Re: Corner Stores
Posted by:
Dunning1
(---.dhs.gov)
Date: February 28, 2014 12:38PM
My grandfather owned a small mid block store at 316 S. Loomis, between Jackson and Van Buren, from 1923 until his retirement in 1953. He had originally started as a fruit and vegetable peddler in the area, and the store was a big step up. Over the years he expanded into a delicatessen, sandwich shop, and tap room in addition to the store. After his retirement, he moved next door to us, and for years would not buy a television set. Rather than watch TV, we would sit with Papou and he would regale us with stories of what happened in the old store, the local characters, attempted hold ups, etc. The building was eventually torn down in the 1960's to build Whitney Young High School, and I honestly cannot ever remember seeing the building.

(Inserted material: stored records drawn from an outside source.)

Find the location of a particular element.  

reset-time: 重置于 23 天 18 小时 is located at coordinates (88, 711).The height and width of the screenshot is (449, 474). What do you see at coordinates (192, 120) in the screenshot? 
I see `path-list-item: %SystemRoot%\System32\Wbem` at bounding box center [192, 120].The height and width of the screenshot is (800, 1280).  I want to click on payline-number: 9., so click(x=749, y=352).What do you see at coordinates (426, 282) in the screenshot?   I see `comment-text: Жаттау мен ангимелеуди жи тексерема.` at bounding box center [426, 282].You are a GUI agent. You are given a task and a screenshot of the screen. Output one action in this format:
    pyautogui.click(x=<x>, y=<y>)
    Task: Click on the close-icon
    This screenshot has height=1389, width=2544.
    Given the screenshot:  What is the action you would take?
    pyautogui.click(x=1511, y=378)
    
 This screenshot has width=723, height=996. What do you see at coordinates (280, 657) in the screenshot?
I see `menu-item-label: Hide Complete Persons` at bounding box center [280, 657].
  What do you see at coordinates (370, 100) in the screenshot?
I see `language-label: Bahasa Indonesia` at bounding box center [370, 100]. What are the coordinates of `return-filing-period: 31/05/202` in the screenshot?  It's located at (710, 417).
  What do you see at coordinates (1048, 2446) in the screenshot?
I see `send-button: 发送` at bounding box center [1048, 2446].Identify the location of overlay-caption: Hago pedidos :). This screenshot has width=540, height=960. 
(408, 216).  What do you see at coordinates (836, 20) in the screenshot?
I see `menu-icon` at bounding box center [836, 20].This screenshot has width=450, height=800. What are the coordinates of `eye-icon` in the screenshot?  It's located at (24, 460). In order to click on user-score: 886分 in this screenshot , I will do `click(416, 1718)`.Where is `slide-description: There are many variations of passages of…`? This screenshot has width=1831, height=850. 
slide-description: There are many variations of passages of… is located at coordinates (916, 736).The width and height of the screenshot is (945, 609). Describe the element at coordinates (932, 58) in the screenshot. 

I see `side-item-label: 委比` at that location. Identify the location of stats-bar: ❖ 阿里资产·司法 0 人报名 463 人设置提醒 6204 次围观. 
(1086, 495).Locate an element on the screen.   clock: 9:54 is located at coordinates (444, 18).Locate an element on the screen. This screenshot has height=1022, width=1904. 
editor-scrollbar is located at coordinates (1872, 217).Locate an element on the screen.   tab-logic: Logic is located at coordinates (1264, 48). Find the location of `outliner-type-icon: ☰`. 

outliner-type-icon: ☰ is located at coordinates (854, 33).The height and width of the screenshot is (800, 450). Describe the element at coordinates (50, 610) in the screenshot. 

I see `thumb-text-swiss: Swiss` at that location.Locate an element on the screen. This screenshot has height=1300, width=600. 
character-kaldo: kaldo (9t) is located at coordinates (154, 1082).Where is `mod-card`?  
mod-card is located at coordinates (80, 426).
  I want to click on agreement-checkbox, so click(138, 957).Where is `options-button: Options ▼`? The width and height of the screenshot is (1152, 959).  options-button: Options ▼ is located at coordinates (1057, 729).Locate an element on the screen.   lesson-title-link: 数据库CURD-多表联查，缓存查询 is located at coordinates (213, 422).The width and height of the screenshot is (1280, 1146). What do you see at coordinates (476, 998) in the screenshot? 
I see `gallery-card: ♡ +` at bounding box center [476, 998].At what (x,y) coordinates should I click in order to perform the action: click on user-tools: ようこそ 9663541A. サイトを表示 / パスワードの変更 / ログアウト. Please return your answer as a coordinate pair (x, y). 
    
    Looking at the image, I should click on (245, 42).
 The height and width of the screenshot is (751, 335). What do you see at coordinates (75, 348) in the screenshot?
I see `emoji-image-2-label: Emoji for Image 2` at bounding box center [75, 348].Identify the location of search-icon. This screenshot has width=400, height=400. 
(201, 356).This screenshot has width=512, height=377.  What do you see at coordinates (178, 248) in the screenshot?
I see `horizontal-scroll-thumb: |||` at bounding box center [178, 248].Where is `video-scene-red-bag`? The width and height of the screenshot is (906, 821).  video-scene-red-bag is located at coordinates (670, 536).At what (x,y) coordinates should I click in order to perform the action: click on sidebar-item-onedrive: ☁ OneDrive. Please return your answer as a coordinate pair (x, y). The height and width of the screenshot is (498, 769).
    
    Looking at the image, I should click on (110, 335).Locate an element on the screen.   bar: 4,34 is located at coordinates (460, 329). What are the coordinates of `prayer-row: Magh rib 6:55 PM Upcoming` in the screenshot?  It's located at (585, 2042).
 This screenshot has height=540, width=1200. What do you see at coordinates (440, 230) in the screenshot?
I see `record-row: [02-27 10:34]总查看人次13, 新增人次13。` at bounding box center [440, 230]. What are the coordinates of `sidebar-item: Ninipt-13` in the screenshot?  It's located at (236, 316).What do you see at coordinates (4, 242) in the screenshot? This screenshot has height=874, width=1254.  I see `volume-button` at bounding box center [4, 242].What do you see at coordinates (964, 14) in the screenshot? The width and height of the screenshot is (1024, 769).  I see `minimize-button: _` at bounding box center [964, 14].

I was able, however, to pretty much reconstruct the old store just from my grandfather's stories. A few years ago, going through some papers from my parents after their deaths, I found a picture of the old store, and surprisingly, it was pretty much just as I had imagined it. It's interesting for me to see how much of a community center the old store was, and since it was located in a once nice neighborhood where industry moved in and the remaining houses were converted into rooming houses. I still remember the story of the local shoplifter who stole a box of Creamettes macaroni, and came back later asking my grandmother how to cook them, and of the toolmaker who worked for V. Mueller surgical instruments, and would go on booze benders, and how they had to take him in the back room and throw him in a tub and scrub him. He left some tools with my grandfather as security for a loan back in the 1940's and disappeared, never to be found again.